Friday 1 April 2011

La Femme De l’Aviateur

Eric Rohmer, 1981
This is another very impressive piece, perhaps more dislocated than other Rohmer works. We have a number of different strands, different relationships, picking themselves apart in huge networks, postal systems, of the city.
This film is explicitly about ignoring what is under one’s nose, and the lead male clearly is the key example of this. But each character has their own selfishness. This film starts nicely, pleasurably, but really picks up with the meeting of the young folks in the park. There is a more than charming, electric performance from the female, perky without being annoying. Even with her own blinkers, she sets off the male’s isolation and unseeingness.
There are little moments of irony, in long shots, and a few expressive track ins. Largely, though, the effect is built up from the narrative. The conversations avoid boredom but don’t stray far from the specifics of what we are seeing.

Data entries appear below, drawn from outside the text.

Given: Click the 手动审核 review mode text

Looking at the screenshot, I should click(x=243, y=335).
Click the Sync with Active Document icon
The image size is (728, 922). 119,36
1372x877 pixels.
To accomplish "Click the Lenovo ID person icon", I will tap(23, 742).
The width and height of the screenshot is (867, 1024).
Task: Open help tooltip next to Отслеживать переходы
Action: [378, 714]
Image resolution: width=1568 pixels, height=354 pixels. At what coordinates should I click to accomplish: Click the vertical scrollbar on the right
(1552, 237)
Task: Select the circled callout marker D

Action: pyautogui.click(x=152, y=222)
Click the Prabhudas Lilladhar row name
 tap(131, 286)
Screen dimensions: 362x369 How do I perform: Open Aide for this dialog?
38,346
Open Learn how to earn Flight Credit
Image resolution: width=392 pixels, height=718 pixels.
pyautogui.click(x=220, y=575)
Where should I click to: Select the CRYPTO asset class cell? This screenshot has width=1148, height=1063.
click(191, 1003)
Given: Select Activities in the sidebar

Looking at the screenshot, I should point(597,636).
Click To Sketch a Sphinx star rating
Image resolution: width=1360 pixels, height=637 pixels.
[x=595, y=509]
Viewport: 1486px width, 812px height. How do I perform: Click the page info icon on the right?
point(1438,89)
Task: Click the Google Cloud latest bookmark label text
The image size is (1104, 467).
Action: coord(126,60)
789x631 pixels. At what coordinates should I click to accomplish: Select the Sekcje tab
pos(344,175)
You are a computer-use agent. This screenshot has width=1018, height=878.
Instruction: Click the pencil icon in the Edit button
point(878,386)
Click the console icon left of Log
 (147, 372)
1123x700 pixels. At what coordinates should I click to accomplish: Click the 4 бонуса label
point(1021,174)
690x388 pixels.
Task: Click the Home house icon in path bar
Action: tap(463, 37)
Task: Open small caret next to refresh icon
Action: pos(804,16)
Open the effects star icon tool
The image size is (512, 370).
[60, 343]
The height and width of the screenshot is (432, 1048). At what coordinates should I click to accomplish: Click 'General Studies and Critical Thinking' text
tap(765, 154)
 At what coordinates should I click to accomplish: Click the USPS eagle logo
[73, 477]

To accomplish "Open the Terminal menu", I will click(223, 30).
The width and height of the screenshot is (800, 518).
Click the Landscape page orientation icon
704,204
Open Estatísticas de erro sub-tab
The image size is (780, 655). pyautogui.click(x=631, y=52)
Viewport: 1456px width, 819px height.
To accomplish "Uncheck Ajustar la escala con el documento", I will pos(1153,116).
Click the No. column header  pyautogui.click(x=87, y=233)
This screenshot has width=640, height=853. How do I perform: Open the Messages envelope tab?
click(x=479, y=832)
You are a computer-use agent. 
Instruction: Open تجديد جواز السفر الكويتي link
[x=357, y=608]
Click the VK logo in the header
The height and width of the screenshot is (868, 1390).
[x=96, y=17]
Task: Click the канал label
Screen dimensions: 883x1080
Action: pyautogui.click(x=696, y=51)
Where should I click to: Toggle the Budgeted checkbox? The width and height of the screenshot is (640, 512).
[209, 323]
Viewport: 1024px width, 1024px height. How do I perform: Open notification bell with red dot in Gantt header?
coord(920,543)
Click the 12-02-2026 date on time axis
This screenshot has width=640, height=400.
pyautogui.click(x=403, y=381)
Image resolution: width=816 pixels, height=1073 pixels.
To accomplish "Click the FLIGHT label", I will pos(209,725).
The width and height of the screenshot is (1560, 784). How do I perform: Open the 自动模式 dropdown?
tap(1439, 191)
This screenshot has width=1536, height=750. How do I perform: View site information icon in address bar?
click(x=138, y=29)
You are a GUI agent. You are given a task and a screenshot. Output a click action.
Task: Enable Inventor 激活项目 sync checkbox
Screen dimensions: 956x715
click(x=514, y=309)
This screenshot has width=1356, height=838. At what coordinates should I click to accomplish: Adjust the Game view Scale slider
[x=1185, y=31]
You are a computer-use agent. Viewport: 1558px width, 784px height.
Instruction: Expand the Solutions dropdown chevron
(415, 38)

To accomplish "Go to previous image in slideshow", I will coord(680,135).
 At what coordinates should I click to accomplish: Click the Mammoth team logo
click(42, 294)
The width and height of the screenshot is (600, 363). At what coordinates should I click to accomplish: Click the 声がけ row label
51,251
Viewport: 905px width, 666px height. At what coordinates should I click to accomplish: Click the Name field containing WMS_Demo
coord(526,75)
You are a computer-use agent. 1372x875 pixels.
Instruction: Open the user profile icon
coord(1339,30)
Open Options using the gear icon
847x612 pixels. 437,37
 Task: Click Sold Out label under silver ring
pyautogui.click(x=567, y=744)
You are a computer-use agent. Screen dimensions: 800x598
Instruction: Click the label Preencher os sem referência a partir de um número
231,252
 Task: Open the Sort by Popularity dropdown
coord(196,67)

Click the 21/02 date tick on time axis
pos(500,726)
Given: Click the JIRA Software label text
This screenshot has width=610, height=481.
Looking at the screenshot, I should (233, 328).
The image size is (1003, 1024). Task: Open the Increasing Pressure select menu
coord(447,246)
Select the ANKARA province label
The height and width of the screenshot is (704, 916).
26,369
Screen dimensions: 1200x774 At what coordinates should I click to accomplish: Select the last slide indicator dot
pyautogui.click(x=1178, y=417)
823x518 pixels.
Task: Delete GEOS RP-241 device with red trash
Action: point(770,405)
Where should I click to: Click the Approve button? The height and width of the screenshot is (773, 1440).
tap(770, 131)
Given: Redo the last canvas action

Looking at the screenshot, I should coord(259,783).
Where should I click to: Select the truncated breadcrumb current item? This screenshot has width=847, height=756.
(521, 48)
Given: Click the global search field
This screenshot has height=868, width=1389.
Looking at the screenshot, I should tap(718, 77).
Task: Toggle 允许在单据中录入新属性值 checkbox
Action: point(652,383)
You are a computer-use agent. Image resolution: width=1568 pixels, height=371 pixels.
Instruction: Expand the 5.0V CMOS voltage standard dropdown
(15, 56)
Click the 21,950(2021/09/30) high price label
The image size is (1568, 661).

This is another film that genuinely takes us into various lives, more scattered and boho than perhaps normal. There is then the absolutely electric end; Rohmer deals not in deliberately trying to shatter us, but in turning the romantic sensibility inside out, like a sock, to see what’s there. In its analysis of relationships, Rohmer is so far ahead of anyone else who tries similar naturalism (contrasted to the non-naturalistic approach; Wong Kar Wai, Kitano, etc), its almost embarrassing.